Laser Accelerated Ions from a Shock Compressed Gas Foil

TL;DR

This paper demonstrates laser-driven ion acceleration from a shock-compressed gas target, revealing a transition in beam characteristics and the formation of a Z-pinch that enhances ion acceleration.

Contribution

It introduces a novel gas target method for laser ion acceleration and uncovers the role of Z-pinch formation in the process.

Findings

Transition from wide-angle, low-energy to focused, high-energy ion beams

Identification of Z-pinch formation driven by laser wakefield electrons

Enhanced ion acceleration due to combined space charge and Coulombic effects

Abstract

We present results of energetic laser-ion acceleration from a tailored, near solid density gas target.
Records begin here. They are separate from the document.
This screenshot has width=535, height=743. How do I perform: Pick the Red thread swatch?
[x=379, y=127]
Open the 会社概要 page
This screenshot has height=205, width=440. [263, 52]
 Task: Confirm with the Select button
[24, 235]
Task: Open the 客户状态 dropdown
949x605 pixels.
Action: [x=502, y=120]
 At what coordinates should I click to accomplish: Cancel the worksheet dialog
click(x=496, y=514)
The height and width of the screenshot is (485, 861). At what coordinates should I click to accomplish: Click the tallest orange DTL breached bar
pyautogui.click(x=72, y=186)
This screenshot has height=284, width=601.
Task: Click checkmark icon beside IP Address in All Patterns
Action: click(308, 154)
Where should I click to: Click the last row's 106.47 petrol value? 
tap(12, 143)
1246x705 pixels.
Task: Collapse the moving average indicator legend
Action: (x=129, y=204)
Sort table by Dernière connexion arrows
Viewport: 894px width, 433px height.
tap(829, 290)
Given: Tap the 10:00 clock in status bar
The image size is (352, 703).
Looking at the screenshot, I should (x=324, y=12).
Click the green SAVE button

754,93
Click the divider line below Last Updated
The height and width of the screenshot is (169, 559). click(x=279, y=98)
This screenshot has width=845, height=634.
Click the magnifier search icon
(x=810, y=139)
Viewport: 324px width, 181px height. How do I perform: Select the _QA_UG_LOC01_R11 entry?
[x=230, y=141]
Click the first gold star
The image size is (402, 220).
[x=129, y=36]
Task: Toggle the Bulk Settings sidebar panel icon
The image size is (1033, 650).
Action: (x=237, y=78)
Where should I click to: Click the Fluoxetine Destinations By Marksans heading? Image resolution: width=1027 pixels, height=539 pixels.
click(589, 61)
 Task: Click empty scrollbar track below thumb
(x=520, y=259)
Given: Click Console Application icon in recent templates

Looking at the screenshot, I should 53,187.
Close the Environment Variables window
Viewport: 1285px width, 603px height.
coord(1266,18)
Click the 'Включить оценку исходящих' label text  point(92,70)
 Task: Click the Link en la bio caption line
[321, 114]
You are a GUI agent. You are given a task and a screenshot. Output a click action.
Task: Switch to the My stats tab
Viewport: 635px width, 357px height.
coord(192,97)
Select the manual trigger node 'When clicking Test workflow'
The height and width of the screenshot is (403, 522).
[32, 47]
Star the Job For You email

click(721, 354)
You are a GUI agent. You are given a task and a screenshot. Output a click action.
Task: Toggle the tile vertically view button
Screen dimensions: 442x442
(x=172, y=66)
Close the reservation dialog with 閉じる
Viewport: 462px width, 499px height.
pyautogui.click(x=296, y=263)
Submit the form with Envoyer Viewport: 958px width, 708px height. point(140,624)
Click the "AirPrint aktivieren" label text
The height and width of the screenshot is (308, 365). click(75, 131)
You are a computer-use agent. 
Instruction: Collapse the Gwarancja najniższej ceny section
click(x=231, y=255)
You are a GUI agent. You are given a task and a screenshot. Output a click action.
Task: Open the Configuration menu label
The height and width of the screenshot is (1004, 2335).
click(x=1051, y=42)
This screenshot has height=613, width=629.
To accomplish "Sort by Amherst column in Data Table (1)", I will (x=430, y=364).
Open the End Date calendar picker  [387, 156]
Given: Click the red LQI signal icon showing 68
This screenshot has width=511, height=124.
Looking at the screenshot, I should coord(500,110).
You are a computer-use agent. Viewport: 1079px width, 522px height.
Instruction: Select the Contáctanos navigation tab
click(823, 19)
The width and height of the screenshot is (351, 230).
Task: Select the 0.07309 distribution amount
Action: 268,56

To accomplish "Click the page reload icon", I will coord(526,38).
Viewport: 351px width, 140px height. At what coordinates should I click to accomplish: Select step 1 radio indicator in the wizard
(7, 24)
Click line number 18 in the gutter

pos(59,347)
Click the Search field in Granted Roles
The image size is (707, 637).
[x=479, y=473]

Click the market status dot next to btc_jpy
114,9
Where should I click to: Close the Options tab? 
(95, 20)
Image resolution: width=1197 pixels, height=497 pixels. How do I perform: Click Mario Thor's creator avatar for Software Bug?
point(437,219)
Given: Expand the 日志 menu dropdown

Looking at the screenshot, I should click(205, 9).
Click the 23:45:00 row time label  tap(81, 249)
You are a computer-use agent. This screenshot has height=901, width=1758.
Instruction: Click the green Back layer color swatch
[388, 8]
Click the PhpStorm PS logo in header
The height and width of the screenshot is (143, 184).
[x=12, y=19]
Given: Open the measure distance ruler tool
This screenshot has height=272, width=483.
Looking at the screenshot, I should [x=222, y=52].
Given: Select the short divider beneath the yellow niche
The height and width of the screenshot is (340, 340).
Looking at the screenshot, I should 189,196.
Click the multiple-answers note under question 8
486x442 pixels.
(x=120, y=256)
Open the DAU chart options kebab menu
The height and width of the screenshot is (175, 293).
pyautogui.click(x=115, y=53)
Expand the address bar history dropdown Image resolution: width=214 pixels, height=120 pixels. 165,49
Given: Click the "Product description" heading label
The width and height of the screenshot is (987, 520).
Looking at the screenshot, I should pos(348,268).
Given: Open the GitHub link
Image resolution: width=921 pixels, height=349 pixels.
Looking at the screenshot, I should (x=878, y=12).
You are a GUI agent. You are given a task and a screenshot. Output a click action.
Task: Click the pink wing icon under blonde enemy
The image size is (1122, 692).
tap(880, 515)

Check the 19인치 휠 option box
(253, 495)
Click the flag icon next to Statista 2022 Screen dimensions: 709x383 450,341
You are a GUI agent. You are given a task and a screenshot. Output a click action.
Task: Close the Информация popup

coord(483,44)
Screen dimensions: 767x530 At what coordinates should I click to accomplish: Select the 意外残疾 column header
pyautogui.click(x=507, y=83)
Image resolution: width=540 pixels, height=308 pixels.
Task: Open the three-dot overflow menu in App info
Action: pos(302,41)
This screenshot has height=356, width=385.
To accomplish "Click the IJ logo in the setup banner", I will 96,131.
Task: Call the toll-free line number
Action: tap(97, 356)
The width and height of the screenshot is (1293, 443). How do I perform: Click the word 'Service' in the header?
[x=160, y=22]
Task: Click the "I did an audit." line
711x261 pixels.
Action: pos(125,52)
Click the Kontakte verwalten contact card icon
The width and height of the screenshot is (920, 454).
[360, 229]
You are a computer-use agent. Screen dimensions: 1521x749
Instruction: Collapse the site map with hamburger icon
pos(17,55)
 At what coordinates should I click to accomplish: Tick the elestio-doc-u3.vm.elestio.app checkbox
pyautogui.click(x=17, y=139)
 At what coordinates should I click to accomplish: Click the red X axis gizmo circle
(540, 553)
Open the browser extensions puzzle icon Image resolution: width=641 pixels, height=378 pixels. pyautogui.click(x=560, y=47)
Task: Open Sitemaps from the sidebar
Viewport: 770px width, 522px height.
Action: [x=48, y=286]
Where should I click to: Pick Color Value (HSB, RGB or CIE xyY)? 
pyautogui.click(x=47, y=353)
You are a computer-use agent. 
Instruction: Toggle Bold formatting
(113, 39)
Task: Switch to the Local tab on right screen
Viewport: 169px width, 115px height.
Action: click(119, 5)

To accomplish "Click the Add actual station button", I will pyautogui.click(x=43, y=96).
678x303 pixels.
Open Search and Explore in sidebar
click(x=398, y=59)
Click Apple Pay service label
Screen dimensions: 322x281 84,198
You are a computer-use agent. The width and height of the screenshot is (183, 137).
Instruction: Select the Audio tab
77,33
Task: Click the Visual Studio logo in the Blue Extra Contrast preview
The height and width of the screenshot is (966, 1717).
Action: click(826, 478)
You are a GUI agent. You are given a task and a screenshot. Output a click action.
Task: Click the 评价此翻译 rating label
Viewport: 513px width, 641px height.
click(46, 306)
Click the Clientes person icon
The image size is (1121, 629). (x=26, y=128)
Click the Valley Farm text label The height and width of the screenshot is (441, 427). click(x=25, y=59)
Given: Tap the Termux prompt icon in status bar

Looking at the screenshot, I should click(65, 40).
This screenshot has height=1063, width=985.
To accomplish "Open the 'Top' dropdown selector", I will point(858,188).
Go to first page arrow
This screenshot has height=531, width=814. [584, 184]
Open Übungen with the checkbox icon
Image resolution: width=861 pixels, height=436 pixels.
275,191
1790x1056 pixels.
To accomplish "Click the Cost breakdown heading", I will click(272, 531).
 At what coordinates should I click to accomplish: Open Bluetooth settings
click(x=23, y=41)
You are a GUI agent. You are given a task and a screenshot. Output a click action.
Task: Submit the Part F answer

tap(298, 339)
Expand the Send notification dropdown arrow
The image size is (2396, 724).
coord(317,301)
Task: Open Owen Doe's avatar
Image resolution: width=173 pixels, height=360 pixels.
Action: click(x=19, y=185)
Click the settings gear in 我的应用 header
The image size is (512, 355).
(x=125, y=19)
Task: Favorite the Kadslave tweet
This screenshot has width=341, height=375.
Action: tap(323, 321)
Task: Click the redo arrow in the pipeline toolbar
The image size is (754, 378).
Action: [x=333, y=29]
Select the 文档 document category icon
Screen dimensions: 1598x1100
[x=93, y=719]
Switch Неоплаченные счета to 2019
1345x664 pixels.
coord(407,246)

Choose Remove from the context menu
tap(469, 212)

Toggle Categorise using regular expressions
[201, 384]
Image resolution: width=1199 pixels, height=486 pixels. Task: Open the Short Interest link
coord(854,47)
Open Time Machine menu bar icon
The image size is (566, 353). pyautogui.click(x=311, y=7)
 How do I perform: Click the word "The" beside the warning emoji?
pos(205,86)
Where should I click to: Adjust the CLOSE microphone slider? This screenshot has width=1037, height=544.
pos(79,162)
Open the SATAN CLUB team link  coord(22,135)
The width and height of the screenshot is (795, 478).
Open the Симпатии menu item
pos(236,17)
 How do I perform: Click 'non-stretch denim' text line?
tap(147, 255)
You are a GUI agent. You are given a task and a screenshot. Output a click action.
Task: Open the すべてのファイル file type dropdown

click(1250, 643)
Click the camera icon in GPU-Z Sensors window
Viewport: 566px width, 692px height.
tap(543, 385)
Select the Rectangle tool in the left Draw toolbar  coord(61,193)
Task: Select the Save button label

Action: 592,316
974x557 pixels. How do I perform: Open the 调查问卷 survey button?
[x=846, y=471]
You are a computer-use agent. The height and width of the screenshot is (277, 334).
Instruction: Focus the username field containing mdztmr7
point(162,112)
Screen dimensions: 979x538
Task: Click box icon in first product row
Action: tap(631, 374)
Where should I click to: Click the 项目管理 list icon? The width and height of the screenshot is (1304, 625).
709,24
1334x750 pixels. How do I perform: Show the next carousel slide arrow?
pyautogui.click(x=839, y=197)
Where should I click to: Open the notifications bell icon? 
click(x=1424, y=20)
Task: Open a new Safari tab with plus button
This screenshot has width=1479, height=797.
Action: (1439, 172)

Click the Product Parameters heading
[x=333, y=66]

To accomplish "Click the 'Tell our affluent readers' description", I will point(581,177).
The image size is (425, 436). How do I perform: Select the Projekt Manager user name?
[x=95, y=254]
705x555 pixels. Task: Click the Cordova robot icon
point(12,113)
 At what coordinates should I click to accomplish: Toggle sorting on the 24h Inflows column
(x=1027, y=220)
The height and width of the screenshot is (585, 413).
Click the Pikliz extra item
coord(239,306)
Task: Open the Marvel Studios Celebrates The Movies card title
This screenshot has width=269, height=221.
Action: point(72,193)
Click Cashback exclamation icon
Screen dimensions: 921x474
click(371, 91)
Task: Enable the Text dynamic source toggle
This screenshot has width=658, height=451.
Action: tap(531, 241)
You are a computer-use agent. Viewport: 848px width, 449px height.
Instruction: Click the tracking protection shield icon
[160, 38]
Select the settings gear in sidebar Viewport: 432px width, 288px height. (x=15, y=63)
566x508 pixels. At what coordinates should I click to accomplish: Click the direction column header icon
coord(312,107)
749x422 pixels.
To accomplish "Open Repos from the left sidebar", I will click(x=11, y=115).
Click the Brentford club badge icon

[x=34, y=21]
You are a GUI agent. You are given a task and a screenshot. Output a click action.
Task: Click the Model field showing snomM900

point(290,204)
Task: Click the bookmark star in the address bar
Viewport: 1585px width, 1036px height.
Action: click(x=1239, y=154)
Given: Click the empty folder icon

Colliding hydrodynamic shocks compress a pure hydrogen gas jet into a 70 {\mu}m thick target prior to the arrival of the ultra-intense laser pulse. A density scan reveals the transition from a regime characterized by a wide angle, low energy beam to one of a more focused beam with a high energy halo. In the latter case, three dimensional simulations show the formation of a Z-pinch driven by the axial current resulting from laser wakefield accelerated electrons. Ions at the rear of the target are then accelerated by a combination of space charge fields from accelerated electrons and Coulombic repulsion as the pinch dissipates.